Greg Burrow
- Full name: Greggory Howard Burrow
- Date of birth: 15 May 1962 (age 62)
- Place of birth: Sydney, Australia
- Height: 180 cm (5 ft 11 in)
- Weight: 100 kg (220 lb)
- School: Shore School
- University: University of Sydney
- Occupation(s): Orthopaedic surgeon

Rugby union career
- Position(s): Prop

International career
- Years: Team / Apps / (Points)
- 1984–86: Australia

= Greggory Burrow =

Greggory Howard Burrow (born 15 May 1962) is an Australian former rugby union player.

Burrow was educated at Shore School in Sydney and first began playing rugby with the Collaroy Cougars. He gained Australian Schools selection in 1980 and spent two seasons with the University of Sydney seconds before making his first-grade debut in 1984. By the end of his debut season in first-grade, Burrow had achieved Australian Universities and New South Wales representative honours, followed by his maiden Wallabies call up.

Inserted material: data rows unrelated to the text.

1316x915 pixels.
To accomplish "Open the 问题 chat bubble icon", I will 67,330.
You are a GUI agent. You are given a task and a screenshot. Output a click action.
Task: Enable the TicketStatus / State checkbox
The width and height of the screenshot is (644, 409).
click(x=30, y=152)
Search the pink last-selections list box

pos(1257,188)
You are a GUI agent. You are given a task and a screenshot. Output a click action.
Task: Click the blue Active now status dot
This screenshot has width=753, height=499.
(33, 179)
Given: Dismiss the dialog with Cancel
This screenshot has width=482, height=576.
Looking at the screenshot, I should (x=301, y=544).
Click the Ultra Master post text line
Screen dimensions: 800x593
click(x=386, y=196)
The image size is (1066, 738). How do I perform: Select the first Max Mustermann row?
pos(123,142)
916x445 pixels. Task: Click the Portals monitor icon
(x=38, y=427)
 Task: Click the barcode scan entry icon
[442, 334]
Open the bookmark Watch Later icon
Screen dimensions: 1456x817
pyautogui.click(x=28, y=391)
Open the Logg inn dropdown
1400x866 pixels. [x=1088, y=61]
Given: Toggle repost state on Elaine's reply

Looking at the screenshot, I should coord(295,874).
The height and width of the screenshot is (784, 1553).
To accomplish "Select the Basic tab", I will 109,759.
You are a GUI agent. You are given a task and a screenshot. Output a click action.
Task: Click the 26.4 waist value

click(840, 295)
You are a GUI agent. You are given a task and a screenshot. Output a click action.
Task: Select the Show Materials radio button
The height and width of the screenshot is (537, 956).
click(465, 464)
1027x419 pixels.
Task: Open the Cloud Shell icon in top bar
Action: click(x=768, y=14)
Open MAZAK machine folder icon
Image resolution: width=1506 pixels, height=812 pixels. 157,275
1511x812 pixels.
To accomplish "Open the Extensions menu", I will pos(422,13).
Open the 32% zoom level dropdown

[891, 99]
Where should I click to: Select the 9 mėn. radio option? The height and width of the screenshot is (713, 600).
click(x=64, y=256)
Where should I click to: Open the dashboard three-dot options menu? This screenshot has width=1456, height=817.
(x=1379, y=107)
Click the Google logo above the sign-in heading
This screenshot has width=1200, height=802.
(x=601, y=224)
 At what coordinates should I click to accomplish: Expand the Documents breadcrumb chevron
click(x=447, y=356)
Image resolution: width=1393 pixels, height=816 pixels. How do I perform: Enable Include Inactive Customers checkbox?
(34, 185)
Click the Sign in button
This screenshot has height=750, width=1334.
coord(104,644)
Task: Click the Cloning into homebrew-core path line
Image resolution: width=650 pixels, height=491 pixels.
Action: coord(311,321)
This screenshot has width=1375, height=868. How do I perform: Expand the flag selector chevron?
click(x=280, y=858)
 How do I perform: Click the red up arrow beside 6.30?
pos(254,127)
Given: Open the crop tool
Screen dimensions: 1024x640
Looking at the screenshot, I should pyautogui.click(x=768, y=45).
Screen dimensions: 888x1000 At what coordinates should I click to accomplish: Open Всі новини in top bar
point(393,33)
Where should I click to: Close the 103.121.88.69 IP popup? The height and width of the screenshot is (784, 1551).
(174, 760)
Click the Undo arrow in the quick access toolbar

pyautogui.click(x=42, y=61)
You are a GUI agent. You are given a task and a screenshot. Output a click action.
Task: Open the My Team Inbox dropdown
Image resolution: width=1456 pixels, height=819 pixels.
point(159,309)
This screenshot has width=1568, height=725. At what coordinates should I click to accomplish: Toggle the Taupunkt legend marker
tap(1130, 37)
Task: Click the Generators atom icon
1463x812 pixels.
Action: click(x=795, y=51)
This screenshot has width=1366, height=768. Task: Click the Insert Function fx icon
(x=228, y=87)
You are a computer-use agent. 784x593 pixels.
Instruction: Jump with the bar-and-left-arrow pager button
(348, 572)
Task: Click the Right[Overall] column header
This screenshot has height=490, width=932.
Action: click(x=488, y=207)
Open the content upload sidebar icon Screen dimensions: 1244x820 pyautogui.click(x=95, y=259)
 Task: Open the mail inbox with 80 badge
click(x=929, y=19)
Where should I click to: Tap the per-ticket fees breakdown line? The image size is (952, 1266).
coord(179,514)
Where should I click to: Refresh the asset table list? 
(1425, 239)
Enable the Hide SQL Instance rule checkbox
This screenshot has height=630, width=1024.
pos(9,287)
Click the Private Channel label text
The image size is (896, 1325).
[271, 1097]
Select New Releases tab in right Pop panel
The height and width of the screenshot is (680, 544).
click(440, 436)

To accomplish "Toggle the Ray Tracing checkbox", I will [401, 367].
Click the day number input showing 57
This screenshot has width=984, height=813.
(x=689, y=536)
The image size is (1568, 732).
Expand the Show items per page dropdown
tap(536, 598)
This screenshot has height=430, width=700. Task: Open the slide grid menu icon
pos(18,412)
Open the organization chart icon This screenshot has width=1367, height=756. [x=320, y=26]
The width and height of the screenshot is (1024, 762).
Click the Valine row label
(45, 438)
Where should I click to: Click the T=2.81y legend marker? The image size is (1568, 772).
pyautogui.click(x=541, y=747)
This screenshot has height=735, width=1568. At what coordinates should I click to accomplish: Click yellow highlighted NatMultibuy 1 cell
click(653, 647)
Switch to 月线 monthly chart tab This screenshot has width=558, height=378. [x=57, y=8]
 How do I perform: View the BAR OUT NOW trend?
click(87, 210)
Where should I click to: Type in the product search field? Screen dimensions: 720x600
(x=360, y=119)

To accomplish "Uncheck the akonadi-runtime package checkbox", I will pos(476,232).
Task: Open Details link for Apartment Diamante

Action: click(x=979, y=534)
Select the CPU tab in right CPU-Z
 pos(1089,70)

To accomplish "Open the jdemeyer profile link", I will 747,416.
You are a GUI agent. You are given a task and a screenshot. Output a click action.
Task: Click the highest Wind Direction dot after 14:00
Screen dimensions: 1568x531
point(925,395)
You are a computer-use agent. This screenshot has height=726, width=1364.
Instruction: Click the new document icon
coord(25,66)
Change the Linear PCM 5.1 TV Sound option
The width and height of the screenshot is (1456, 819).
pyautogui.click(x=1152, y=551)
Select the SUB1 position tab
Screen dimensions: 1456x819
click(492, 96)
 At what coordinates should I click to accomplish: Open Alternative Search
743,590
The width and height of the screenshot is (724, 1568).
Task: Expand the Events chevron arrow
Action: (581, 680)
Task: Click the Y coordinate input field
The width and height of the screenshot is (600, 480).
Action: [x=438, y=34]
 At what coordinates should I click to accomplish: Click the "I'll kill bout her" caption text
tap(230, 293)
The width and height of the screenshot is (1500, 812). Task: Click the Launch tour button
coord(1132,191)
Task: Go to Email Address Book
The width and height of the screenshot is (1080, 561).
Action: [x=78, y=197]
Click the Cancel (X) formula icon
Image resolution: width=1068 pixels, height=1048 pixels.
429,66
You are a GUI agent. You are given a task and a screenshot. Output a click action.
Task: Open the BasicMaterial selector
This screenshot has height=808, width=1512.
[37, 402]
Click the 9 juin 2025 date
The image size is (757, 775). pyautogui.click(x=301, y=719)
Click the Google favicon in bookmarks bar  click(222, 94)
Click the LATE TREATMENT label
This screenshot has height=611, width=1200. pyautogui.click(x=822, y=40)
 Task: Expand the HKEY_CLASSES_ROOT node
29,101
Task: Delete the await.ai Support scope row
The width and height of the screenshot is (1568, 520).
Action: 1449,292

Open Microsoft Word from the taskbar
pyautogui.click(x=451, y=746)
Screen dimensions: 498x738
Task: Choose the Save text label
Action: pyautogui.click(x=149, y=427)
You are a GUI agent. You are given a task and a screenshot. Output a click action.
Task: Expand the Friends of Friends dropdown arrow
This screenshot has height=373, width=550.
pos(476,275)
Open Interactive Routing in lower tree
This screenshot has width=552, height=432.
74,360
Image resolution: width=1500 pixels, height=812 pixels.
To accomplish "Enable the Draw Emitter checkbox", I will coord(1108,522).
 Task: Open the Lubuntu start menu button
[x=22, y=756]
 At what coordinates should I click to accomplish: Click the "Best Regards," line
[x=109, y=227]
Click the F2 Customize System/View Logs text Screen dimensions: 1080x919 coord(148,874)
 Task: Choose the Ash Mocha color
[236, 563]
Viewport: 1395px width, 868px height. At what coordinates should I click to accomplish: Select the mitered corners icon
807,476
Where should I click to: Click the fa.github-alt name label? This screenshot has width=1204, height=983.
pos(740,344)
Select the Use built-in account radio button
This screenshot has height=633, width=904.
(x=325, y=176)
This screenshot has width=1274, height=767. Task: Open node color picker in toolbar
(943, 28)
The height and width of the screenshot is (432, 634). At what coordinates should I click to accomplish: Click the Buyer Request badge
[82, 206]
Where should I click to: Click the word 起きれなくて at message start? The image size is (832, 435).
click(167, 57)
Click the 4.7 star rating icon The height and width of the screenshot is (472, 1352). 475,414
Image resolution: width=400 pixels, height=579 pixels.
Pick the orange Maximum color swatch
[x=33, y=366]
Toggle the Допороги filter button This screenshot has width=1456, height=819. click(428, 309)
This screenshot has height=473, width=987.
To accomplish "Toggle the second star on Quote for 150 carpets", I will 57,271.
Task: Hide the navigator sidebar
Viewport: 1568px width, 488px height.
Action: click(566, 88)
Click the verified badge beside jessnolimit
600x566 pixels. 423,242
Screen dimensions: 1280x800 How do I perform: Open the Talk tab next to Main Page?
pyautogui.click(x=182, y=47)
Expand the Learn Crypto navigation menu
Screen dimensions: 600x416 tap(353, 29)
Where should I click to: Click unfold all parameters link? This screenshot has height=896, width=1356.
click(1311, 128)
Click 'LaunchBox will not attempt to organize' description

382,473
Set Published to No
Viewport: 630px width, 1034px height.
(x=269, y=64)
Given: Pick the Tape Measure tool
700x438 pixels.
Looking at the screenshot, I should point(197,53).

A tighthead prop, Burrow twice toured with the Wallabies. He was an injury replacement for Cameron Lillicrap during the 1984 "grand slam" tour of Britain and Ireland and made his Wallabies debut in a tour fixture against Midlands Division, one of six uncapped matches he started over the course the tour. His next international opportunity was on the 1986 tour of New Zealand, where he featured in another seven uncapped matches.

Burrow became an orthopaedic surgeon and was a lieutenant in the Royal Australian Navy.